Background: Observational studies suggest that bariatric surgery procedures promote weight loss and increase diabetes remission rates in patients who are very obese. The adjusted relative risk of developing type 2 diabetes is 93 for women (95% confidence interval [CI], 81 to 107) and 42 for men (95% CI, 22 to 81) when the body mass index (BMI) is greater than 35 kg per m2. Despite the high correlation between obesity and type 2 diabetes, no randomized trial on the possible benefits of gastric banding procedures has been performed. Although weight-loss surgery appears to be effective, there are concerns about the lack of formal evidence and the risks and costs of surgery. Laparoscopic adjustable gastric banding (LAGB), which is less invasive and safer than earlier bypass methods, leads to a weight loss of approximately 20 percent. Dixon and colleagues compared the effects of LAGB and conventional therapy on weight loss and diabetes remission in persons who are obese.

The Study: The randomized trial included patients 20 to 60 years of age with a BMI of 30 to 40 kg per m2. Participants were diagnosed with type 2 diabetes within the preceding two years, but were otherwise healthy. During a three-month run-in period, behavioral and medical management of participants' diabetes was optimized. Patients were randomized to receive LAGB or conventional therapy. Conventional therapy emphasized state-of-the-art diabetes education with additional tailored pharmacologic management conducted by an expert team. The surgical group participated in the same lifestyle intervention within one month after randomization. The primary end point was glycemic control at two years, based on A1C and fasting plasma glucose levels. Secondary outcomes included percentage change in A1C level, weight, blood pressure, abdominal girth, and lipid levels. Follow-up occurred at a minimum of six-week intervals over two years.

Results: Of the 30 patients in each arm of the study, 29 in the surgical group and 26 in the conventional therapy group completed the study. At two years, diabetes remission occurred in 73 percent of the surgical group and in 13 percent of the conventional therapy group. Percentage of weight loss accounted for the remission in most patients. At two years, patients in the surgical group lost a mean of 20 percent body weight, compared with 1.4 percent in the conventional therapy group. BMI was reduced from 36.9 to 29.5 kg per m2 in the surgical group, and from 37.1 to 36.6 kg per m2 in the conventional therapy group. Differences in weight loss between groups increased over time. Physical activity was associated with weight loss, but did not independently predict diabetes remission. The surgical group had significantly better glycemic control than the conventional therapy group at two years (P < .001).

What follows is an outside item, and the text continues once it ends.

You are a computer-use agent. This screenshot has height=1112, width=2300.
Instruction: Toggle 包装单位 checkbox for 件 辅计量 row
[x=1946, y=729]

At baseline, all but two patients in the surgical groups and four in the conventional therapy group were using pharmacotherapy. At two years, 26 patients in the surgical group were not using hypoglycemic medication compared with eight in the conventional therapy group. Improvements in other secondary outcome measures were also apparent, but the study was not sufficiently powered to interpret the results. Surgical patients were also using fewer antihypertensive and lipid-lowering agents at the end of the trial. Adverse effects of surgery included superficial wound infection (one patient); gastric pouch enlargement requiring revision (two patients); eating difficulties and regurgitation requiring band removal (one patient); and a self-resolving febrile episode (one patient).

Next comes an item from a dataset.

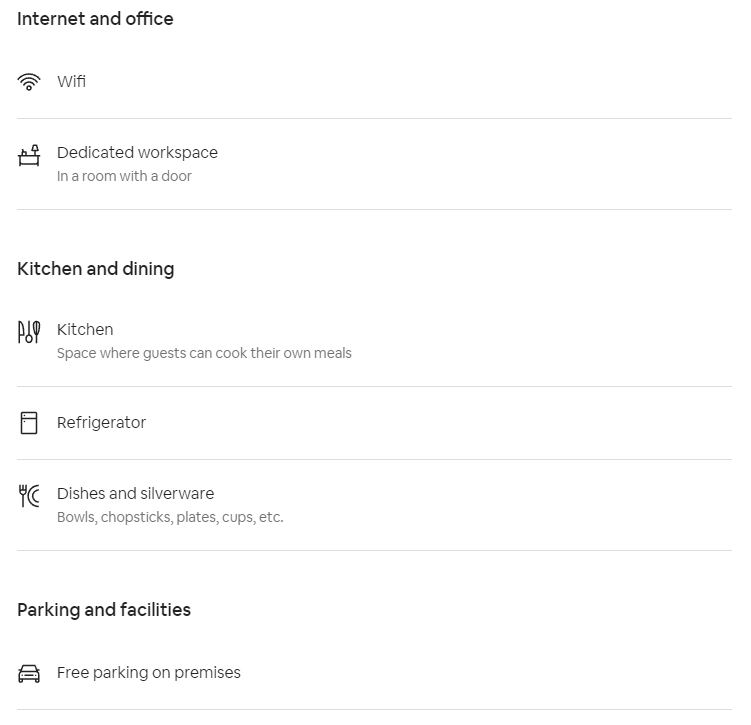Click the Refrigerator icon

click(x=29, y=423)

Conclusion: After two years, patients who received LAGB had a fivefold greater diabetes remission rate and a fourfold greater reduction in A1C levels than those who received conventional therapy. To achieve remission, patients generally had to lose more than 10 percent of their body weight. The authors point out that any therapy leading to sufficient weight loss is likely to result in remission, but this may be difficult to achieve with conventional therapy. Early insulin use and intensive hypoglycemic therapy appear to achieve similar remission rates as LAGB. This study showed benefit in patients who were obese, rather than very obese. The study had a short duration; therefore, long-term benefits and clinical end points, such as cardiovascular events and mortality, could not be assessed.